- _Your objective_
Set down each entry again exactly as written.

- _Input for this task_

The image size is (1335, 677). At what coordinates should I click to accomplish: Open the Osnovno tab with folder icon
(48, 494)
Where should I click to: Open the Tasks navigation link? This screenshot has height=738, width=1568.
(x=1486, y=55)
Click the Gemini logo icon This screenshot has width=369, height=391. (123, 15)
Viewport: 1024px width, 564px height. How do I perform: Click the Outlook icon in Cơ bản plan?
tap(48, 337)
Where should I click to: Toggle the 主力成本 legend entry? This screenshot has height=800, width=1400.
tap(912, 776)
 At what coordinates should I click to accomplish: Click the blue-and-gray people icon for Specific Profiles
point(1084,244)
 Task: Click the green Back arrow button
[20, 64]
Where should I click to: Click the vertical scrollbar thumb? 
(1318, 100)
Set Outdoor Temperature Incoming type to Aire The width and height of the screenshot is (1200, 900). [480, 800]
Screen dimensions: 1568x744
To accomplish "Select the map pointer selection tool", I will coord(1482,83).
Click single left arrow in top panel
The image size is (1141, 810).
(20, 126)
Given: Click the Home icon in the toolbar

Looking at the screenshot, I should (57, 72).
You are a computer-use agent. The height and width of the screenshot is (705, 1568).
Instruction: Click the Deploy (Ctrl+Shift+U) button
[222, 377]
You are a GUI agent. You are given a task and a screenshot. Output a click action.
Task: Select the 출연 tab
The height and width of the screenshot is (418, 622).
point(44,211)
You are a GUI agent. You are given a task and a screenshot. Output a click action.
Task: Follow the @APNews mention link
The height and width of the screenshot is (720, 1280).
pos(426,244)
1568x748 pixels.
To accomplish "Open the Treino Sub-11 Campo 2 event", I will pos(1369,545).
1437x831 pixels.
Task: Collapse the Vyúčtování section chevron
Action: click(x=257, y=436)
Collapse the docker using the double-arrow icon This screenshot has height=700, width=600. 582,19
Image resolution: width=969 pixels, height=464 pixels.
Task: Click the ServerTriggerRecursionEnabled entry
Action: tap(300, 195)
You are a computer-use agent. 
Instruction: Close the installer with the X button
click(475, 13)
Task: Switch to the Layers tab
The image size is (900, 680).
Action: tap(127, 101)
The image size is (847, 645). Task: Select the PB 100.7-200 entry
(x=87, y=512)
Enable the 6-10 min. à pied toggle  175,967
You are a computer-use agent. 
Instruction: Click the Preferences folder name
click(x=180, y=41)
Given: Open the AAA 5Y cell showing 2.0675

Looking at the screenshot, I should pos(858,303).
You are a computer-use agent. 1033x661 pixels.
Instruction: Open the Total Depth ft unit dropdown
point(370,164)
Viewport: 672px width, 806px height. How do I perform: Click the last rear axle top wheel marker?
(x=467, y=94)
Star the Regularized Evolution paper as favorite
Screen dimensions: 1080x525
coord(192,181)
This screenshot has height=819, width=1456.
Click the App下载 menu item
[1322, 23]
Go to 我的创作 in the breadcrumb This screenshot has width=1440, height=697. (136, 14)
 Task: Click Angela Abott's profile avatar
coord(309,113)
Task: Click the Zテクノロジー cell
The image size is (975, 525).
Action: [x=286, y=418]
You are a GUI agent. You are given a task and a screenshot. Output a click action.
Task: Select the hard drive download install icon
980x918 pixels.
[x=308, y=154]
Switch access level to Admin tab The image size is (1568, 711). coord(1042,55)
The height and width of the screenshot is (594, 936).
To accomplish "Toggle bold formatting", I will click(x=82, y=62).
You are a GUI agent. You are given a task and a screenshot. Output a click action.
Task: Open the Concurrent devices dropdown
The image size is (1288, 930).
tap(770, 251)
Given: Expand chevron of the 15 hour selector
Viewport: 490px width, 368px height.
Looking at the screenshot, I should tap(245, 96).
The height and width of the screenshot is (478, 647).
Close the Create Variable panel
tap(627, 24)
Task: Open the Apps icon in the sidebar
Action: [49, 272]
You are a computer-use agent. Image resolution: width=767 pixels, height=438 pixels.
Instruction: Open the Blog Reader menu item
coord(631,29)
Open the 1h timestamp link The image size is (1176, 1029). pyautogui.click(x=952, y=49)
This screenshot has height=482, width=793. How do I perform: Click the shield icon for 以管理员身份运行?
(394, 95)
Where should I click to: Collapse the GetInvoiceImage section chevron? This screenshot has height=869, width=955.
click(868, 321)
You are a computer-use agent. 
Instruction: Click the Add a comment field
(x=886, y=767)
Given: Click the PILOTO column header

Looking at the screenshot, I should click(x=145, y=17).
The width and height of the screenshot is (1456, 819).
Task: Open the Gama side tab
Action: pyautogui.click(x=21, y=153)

- _Output_
The image size is (1335, 677). At what coordinates should I click to accomplish: Open the Osnovno tab with folder icon
(48, 494)
Where should I click to: Open the Tasks navigation link? This screenshot has height=738, width=1568.
(x=1486, y=55)
Click the Gemini logo icon This screenshot has width=369, height=391. (123, 15)
Viewport: 1024px width, 564px height. How do I perform: Click the Outlook icon in Cơ bản plan?
tap(48, 337)
Where should I click to: Toggle the 主力成本 legend entry? This screenshot has height=800, width=1400.
tap(912, 776)
 At what coordinates should I click to accomplish: Click the blue-and-gray people icon for Specific Profiles
point(1084,244)
 Task: Click the green Back arrow button
[20, 64]
Where should I click to: Click the vertical scrollbar thumb? 
(1318, 100)
Set Outdoor Temperature Incoming type to Aire The width and height of the screenshot is (1200, 900). [480, 800]
Screen dimensions: 1568x744
To accomplish "Select the map pointer selection tool", I will coord(1482,83).
Click single left arrow in top panel
The image size is (1141, 810).
(20, 126)
Given: Click the Home icon in the toolbar

Looking at the screenshot, I should (57, 72).
You are a computer-use agent. The height and width of the screenshot is (705, 1568).
Instruction: Click the Deploy (Ctrl+Shift+U) button
[222, 377]
You are a GUI agent. You are given a task and a screenshot. Output a click action.
Task: Select the 출연 tab
The height and width of the screenshot is (418, 622).
point(44,211)
You are a GUI agent. You are given a task and a screenshot. Output a click action.
Task: Follow the @APNews mention link
The height and width of the screenshot is (720, 1280).
pos(426,244)
1568x748 pixels.
To accomplish "Open the Treino Sub-11 Campo 2 event", I will pos(1369,545).
1437x831 pixels.
Task: Collapse the Vyúčtování section chevron
Action: click(x=257, y=436)
Collapse the docker using the double-arrow icon This screenshot has height=700, width=600. 582,19
Image resolution: width=969 pixels, height=464 pixels.
Task: Click the ServerTriggerRecursionEnabled entry
Action: tap(300, 195)
You are a computer-use agent. 
Instruction: Close the installer with the X button
click(475, 13)
Task: Switch to the Layers tab
The image size is (900, 680).
Action: tap(127, 101)
The image size is (847, 645). Task: Select the PB 100.7-200 entry
(x=87, y=512)
Enable the 6-10 min. à pied toggle  175,967
You are a computer-use agent. 
Instruction: Click the Preferences folder name
click(x=180, y=41)
Given: Open the AAA 5Y cell showing 2.0675

Looking at the screenshot, I should pos(858,303).
You are a computer-use agent. 1033x661 pixels.
Instruction: Open the Total Depth ft unit dropdown
point(370,164)
Viewport: 672px width, 806px height. How do I perform: Click the last rear axle top wheel marker?
(x=467, y=94)
Star the Regularized Evolution paper as favorite
Screen dimensions: 1080x525
coord(192,181)
This screenshot has height=819, width=1456.
Click the App下载 menu item
[1322, 23]
Go to 我的创作 in the breadcrumb This screenshot has width=1440, height=697. (136, 14)
 Task: Click Angela Abott's profile avatar
coord(309,113)
Task: Click the Zテクノロジー cell
The image size is (975, 525).
Action: [x=286, y=418]
You are a GUI agent. You are given a task and a screenshot. Output a click action.
Task: Select the hard drive download install icon
980x918 pixels.
[x=308, y=154]
Switch access level to Admin tab The image size is (1568, 711). coord(1042,55)
The height and width of the screenshot is (594, 936).
To accomplish "Toggle bold formatting", I will click(x=82, y=62).
You are a GUI agent. You are given a task and a screenshot. Output a click action.
Task: Open the Concurrent devices dropdown
The image size is (1288, 930).
tap(770, 251)
Given: Expand chevron of the 15 hour selector
Viewport: 490px width, 368px height.
Looking at the screenshot, I should tap(245, 96).
The height and width of the screenshot is (478, 647).
Close the Create Variable panel
tap(627, 24)
Task: Open the Apps icon in the sidebar
Action: [49, 272]
You are a computer-use agent. Image resolution: width=767 pixels, height=438 pixels.
Instruction: Open the Blog Reader menu item
coord(631,29)
Open the 1h timestamp link The image size is (1176, 1029). pyautogui.click(x=952, y=49)
This screenshot has height=482, width=793. How do I perform: Click the shield icon for 以管理员身份运行?
(394, 95)
Where should I click to: Collapse the GetInvoiceImage section chevron? This screenshot has height=869, width=955.
click(868, 321)
You are a computer-use agent. 
Instruction: Click the Add a comment field
(x=886, y=767)
Given: Click the PILOTO column header

Looking at the screenshot, I should click(x=145, y=17).
The width and height of the screenshot is (1456, 819).
Task: Open the Gama side tab
Action: pyautogui.click(x=21, y=153)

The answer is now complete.